5/15/11 ** I found this book to be incredibly well crafted, with some marvelous examples of metaphoric imagery. Apprentice-photographer, Horace Carpetine, is drawn into the swindle about to be attempted by his employer, a Mr. Middleditch. Middleditch is engaged by an apparently grieving mother to make a photographic portrait to hang on her young daughter's grave; seeing an opportunity to make a larger fee, Middleditch decides to create a double image - one with both the mother and daughter in it. The remainder of the book revolves around Horace's attempt to solve the mystery of the death of the "daughter" and her apparent reappearance as a vengeful ghost.
I found a favorite pararagraph, replete with images that linked the plot of the story with photographic developing techniques, but then was blown away by all of page 69.
Gently you slide the exposed but blank glass plate into this chemical bath. You wait for something to appear as if waiting on the shore of a mist-shrouded lake.
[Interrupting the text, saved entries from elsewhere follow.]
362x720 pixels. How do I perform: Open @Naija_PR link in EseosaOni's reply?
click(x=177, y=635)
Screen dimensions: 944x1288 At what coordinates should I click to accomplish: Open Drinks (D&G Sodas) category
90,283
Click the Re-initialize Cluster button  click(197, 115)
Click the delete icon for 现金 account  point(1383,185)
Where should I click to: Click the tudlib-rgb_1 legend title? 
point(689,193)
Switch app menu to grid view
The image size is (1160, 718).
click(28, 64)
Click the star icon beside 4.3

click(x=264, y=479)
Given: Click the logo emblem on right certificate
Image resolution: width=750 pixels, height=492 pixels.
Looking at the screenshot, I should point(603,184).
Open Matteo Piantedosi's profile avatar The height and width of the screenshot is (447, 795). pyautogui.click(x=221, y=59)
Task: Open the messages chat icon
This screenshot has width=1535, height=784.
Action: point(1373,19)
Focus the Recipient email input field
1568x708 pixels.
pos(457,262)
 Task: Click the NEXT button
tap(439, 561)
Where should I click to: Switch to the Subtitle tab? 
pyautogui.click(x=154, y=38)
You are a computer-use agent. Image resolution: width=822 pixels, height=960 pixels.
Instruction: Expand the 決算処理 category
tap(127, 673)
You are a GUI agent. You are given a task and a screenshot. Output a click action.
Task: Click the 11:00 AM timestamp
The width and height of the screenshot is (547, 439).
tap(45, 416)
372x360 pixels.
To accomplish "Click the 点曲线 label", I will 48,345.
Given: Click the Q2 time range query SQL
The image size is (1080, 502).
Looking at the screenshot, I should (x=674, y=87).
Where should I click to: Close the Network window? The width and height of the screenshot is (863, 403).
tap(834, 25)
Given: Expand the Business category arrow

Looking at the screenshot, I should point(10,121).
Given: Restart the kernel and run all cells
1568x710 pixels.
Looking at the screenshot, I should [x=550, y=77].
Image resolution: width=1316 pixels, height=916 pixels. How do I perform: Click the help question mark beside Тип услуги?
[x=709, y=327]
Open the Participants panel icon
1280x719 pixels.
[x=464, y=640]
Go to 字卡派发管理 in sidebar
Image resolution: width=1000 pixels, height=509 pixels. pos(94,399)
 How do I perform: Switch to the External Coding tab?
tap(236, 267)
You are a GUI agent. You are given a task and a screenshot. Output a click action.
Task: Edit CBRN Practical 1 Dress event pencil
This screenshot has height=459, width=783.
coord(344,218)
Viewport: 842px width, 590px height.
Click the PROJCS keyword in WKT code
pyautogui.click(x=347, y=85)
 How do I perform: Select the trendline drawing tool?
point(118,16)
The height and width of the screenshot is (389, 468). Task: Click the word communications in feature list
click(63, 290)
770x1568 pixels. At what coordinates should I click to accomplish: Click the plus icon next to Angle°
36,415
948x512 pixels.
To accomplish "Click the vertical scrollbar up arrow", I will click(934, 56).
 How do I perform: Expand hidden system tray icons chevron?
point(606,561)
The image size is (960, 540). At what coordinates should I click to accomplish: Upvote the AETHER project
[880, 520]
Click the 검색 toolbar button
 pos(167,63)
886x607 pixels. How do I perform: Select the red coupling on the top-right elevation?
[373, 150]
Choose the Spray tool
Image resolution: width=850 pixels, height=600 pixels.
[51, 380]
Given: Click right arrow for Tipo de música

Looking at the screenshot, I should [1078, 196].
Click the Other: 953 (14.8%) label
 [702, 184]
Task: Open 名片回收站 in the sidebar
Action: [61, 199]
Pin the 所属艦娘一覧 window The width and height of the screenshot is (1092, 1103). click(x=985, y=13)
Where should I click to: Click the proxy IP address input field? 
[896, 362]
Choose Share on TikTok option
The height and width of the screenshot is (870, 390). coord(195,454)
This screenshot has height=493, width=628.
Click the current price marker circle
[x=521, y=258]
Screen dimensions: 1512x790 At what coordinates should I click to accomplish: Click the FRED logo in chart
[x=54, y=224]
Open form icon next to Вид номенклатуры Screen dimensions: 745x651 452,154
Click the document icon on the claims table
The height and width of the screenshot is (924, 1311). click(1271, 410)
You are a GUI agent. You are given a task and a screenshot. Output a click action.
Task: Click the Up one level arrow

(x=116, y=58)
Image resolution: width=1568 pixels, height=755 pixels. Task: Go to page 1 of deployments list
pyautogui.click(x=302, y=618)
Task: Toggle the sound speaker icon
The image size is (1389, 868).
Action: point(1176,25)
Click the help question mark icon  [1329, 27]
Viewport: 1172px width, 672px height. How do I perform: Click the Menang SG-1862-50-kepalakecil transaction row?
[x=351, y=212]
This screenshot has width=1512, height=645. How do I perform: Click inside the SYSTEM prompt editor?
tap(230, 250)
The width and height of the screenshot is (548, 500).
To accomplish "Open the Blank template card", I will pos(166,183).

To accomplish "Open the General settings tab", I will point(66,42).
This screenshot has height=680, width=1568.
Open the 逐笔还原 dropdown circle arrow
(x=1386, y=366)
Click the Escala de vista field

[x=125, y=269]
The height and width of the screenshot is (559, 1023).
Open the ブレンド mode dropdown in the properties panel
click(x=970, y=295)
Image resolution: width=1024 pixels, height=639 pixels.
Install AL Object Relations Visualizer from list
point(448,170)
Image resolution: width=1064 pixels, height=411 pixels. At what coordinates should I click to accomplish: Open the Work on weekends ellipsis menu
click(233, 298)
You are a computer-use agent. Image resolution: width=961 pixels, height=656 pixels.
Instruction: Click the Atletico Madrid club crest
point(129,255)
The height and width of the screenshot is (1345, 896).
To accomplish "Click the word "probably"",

Slowly, a shadowy image begins to reveal itself. It's as if the shadow were coming from some mystic depth, emerging from another world, little by little, taking bodily shape and form until that shadow becomes...real. Just what one would expect - would want - from a ghost.
Later in the book, as the mystery is revealed, Horace observes that the ghost of Eleanora is a "negative image" of what she'd been in life - vicious and hateful, instead of cheerful and forgiving.
I heartily recommend this book to those who like mysteries, suspense, and historical fiction. The Young Hoosier nominating committee chose another winner.